In: Math
If a dependent variable is binary, is it optimal to use linear regression or logistic regression? Explain your answer and include the theoretical and practical concerns associated with each regression model. Provide a business-related example to illustrate your ideas.
Here' the answer to the question with full concept. Please don't hesitate to give a "thumbs up" in case you're satisfied with the answer
Lets say you have a dependent variable which is dichotomous i.e. takes 1 or 0 values only, then we doesn't leave much of a range and variance to use linear regression. Moreover, these are discrete values, rather than continous values which means we can't use linear regression approporitely. Linear regression is best for modelling dependent variables which are continous in nature. So, practically logistic regression make more sense if the dependent variable is binary in nature.
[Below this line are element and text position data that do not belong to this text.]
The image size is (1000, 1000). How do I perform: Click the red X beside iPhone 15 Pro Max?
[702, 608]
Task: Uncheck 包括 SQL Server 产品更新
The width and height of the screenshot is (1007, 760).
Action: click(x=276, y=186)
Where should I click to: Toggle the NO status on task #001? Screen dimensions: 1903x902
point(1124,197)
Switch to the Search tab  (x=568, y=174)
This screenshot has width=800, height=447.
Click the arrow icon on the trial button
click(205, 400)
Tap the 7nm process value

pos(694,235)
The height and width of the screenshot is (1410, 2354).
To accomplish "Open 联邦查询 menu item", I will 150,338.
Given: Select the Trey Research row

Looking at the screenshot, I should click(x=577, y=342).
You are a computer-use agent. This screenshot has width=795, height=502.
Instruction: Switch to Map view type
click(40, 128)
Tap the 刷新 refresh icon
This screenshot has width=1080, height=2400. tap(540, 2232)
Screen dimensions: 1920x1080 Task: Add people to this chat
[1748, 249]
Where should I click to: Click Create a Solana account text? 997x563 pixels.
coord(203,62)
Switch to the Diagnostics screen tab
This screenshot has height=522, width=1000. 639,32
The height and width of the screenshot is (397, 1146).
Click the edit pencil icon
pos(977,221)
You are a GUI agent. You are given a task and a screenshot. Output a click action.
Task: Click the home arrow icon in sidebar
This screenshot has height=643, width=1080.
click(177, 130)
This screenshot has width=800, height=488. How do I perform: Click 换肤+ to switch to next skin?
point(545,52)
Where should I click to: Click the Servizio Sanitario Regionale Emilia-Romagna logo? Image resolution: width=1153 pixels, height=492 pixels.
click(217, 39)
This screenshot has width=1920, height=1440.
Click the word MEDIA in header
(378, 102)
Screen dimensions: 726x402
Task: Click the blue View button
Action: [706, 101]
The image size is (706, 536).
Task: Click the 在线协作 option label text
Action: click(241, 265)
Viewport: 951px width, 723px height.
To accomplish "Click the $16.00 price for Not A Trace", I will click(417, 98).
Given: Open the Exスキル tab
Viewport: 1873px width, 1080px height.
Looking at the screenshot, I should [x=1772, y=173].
However, interpretating the output of logistic regression becomes tricky and hence wherever we have continous dependent variables we should use linear regression for ease of its interpretation.
To put in other words:
If probabilities that we are modeling are extreme—close to 0 or 1—then you probably you should use the logistic regression. If the probabilities are more moderate—say between .20 and .80, or a little beyond—then the linear and logistic models fit about equally well, and the linear model should be favored for its ease of interpretation.
Real life example:
In business, lets say you have high given people some promotion and wanted to gauge if they will buy/not buy the item via the promotion. Then you should model this using logistic regression than linear regression.